WORK INSTRUCTIONS: Transcribe the records below exactly as they appear.
Segment Start: THE DATA
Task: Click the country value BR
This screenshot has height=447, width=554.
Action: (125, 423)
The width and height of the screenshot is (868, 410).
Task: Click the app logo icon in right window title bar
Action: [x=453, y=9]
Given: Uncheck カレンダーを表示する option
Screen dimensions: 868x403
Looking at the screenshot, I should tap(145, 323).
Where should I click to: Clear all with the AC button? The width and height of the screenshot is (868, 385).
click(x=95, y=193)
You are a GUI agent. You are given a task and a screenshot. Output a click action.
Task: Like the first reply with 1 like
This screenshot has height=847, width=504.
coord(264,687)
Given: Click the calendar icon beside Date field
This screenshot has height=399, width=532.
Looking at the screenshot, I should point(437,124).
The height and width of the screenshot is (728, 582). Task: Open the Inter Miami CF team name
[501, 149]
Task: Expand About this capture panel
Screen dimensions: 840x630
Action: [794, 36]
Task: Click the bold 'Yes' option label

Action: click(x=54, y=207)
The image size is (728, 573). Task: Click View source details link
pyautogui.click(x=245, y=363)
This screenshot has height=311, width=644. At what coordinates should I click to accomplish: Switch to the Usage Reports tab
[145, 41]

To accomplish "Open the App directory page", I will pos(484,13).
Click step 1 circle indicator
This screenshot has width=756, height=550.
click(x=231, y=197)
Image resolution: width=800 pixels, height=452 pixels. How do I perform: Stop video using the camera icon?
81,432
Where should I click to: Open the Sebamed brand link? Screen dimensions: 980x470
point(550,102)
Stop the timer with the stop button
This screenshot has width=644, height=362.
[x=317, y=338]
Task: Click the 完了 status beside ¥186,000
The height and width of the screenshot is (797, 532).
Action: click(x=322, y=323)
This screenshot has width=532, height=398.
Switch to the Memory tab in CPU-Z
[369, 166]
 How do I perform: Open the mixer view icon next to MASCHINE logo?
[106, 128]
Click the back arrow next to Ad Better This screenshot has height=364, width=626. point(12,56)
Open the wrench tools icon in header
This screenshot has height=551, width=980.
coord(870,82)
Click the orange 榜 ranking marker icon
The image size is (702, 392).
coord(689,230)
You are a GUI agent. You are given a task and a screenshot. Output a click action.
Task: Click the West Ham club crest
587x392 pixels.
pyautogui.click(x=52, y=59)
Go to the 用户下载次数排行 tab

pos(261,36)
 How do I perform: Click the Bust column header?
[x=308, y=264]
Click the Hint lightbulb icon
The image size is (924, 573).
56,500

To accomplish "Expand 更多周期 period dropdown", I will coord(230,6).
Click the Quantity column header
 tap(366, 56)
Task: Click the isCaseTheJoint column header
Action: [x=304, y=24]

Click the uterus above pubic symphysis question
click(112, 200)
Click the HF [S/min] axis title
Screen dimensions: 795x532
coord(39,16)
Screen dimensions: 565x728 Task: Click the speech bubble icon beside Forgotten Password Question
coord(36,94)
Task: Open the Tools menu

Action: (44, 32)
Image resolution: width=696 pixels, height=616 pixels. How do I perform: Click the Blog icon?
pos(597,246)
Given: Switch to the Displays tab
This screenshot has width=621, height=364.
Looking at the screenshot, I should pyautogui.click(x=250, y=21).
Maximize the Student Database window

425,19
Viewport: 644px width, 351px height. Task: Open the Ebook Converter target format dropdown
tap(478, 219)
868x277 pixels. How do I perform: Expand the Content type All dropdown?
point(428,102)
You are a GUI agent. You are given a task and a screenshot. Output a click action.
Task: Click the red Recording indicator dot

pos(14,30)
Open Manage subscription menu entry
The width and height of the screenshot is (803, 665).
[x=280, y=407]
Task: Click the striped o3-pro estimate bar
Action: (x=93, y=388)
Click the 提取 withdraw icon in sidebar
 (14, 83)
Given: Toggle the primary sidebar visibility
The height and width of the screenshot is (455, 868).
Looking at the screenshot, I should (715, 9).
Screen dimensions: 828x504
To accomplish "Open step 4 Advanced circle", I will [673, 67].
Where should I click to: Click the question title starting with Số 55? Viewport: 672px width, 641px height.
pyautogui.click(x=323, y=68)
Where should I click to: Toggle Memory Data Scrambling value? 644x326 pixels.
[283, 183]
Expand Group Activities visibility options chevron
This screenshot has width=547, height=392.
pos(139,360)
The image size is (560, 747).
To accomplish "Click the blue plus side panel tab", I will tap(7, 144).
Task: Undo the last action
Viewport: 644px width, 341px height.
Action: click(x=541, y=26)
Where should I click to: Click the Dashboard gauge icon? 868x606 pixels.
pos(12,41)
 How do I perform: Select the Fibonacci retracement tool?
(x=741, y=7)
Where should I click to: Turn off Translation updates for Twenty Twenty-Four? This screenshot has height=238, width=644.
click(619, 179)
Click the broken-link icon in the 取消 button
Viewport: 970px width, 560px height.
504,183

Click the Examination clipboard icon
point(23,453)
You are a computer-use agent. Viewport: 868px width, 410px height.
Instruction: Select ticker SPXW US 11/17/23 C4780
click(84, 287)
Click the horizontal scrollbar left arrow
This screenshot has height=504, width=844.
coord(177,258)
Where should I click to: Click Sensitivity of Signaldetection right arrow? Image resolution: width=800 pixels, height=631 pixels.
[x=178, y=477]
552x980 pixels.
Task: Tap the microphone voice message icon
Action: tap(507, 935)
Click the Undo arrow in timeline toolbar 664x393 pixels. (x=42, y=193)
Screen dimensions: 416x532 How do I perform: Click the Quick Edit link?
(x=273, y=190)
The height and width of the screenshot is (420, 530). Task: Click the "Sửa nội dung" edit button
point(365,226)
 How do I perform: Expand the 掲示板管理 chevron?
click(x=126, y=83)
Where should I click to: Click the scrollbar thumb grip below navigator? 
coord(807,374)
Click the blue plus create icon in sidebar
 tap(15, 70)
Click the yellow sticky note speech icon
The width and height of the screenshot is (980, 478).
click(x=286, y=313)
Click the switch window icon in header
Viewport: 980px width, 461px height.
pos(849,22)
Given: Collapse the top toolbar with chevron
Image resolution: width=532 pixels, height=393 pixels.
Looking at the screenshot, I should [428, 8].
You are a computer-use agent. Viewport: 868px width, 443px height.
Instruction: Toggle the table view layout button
Segment End: THE DATA
EXERCISE ANSWER:
Task: Click the country value BR
This screenshot has height=447, width=554.
Action: (125, 423)
The width and height of the screenshot is (868, 410).
Task: Click the app logo icon in right window title bar
Action: [x=453, y=9]
Given: Uncheck カレンダーを表示する option
Screen dimensions: 868x403
Looking at the screenshot, I should tap(145, 323).
Where should I click to: Clear all with the AC button? The width and height of the screenshot is (868, 385).
click(x=95, y=193)
You are a GUI agent. You are given a task and a screenshot. Output a click action.
Task: Like the first reply with 1 like
This screenshot has height=847, width=504.
coord(264,687)
Given: Click the calendar icon beside Date field
This screenshot has height=399, width=532.
Looking at the screenshot, I should point(437,124).
The height and width of the screenshot is (728, 582). Task: Open the Inter Miami CF team name
[501, 149]
Task: Expand About this capture panel
Screen dimensions: 840x630
Action: [794, 36]
Task: Click the bold 'Yes' option label

Action: click(x=54, y=207)
The image size is (728, 573). Task: Click View source details link
pyautogui.click(x=245, y=363)
This screenshot has height=311, width=644. At what coordinates should I click to accomplish: Switch to the Usage Reports tab
[145, 41]

To accomplish "Open the App directory page", I will pos(484,13).
Click step 1 circle indicator
This screenshot has width=756, height=550.
click(x=231, y=197)
Image resolution: width=800 pixels, height=452 pixels. How do I perform: Stop video using the camera icon?
81,432
Where should I click to: Open the Sebamed brand link? Screen dimensions: 980x470
point(550,102)
Stop the timer with the stop button
This screenshot has width=644, height=362.
[x=317, y=338]
Task: Click the 完了 status beside ¥186,000
The height and width of the screenshot is (797, 532).
Action: click(x=322, y=323)
This screenshot has width=532, height=398.
Switch to the Memory tab in CPU-Z
[369, 166]
 How do I perform: Open the mixer view icon next to MASCHINE logo?
[106, 128]
Click the back arrow next to Ad Better This screenshot has height=364, width=626. point(12,56)
Open the wrench tools icon in header
This screenshot has height=551, width=980.
coord(870,82)
Click the orange 榜 ranking marker icon
The image size is (702, 392).
coord(689,230)
You are a GUI agent. You are given a task and a screenshot. Output a click action.
Task: Click the West Ham club crest
587x392 pixels.
pyautogui.click(x=52, y=59)
Go to the 用户下载次数排行 tab

pos(261,36)
 How do I perform: Click the Bust column header?
[x=308, y=264]
Click the Hint lightbulb icon
The image size is (924, 573).
56,500

To accomplish "Expand 更多周期 period dropdown", I will coord(230,6).
Click the Quantity column header
 tap(366, 56)
Task: Click the isCaseTheJoint column header
Action: [x=304, y=24]

Click the uterus above pubic symphysis question
click(112, 200)
Click the HF [S/min] axis title
Screen dimensions: 795x532
coord(39,16)
Screen dimensions: 565x728 Task: Click the speech bubble icon beside Forgotten Password Question
coord(36,94)
Task: Open the Tools menu

Action: (44, 32)
Image resolution: width=696 pixels, height=616 pixels. How do I perform: Click the Blog icon?
pos(597,246)
Given: Switch to the Displays tab
This screenshot has width=621, height=364.
Looking at the screenshot, I should pyautogui.click(x=250, y=21).
Maximize the Student Database window

425,19
Viewport: 644px width, 351px height. Task: Open the Ebook Converter target format dropdown
tap(478, 219)
868x277 pixels. How do I perform: Expand the Content type All dropdown?
point(428,102)
You are a GUI agent. You are given a task and a screenshot. Output a click action.
Task: Click the red Recording indicator dot

pos(14,30)
Open Manage subscription menu entry
The width and height of the screenshot is (803, 665).
[x=280, y=407]
Task: Click the striped o3-pro estimate bar
Action: (x=93, y=388)
Click the 提取 withdraw icon in sidebar
 (14, 83)
Given: Toggle the primary sidebar visibility
The height and width of the screenshot is (455, 868).
Looking at the screenshot, I should (715, 9).
Screen dimensions: 828x504
To accomplish "Open step 4 Advanced circle", I will [673, 67].
Where should I click to: Click the question title starting with Số 55? Viewport: 672px width, 641px height.
pyautogui.click(x=323, y=68)
Where should I click to: Toggle Memory Data Scrambling value? 644x326 pixels.
[283, 183]
Expand Group Activities visibility options chevron
This screenshot has width=547, height=392.
pos(139,360)
The image size is (560, 747).
To accomplish "Click the blue plus side panel tab", I will tap(7, 144).
Task: Undo the last action
Viewport: 644px width, 341px height.
Action: click(x=541, y=26)
Where should I click to: Click the Dashboard gauge icon? 868x606 pixels.
pos(12,41)
 How do I perform: Select the Fibonacci retracement tool?
(x=741, y=7)
Where should I click to: Turn off Translation updates for Twenty Twenty-Four? This screenshot has height=238, width=644.
click(619, 179)
Click the broken-link icon in the 取消 button
Viewport: 970px width, 560px height.
504,183

Click the Examination clipboard icon
point(23,453)
You are a computer-use agent. Viewport: 868px width, 410px height.
Instruction: Select ticker SPXW US 11/17/23 C4780
click(84, 287)
Click the horizontal scrollbar left arrow
This screenshot has height=504, width=844.
coord(177,258)
Where should I click to: Click Sensitivity of Signaldetection right arrow? Image resolution: width=800 pixels, height=631 pixels.
[x=178, y=477]
552x980 pixels.
Task: Tap the microphone voice message icon
Action: tap(507, 935)
Click the Undo arrow in timeline toolbar 664x393 pixels. (x=42, y=193)
Screen dimensions: 416x532 How do I perform: Click the Quick Edit link?
(x=273, y=190)
The height and width of the screenshot is (420, 530). Task: Click the "Sửa nội dung" edit button
point(365,226)
 How do I perform: Expand the 掲示板管理 chevron?
click(x=126, y=83)
Where should I click to: Click the scrollbar thumb grip below navigator? 
coord(807,374)
Click the blue plus create icon in sidebar
 tap(15, 70)
Click the yellow sticky note speech icon
The width and height of the screenshot is (980, 478).
click(x=286, y=313)
Click the switch window icon in header
Viewport: 980px width, 461px height.
pos(849,22)
Given: Collapse the top toolbar with chevron
Image resolution: width=532 pixels, height=393 pixels.
Looking at the screenshot, I should [428, 8].
You are a computer-use agent. Viewport: 868px width, 443px height.
Instruction: Toggle the table view layout button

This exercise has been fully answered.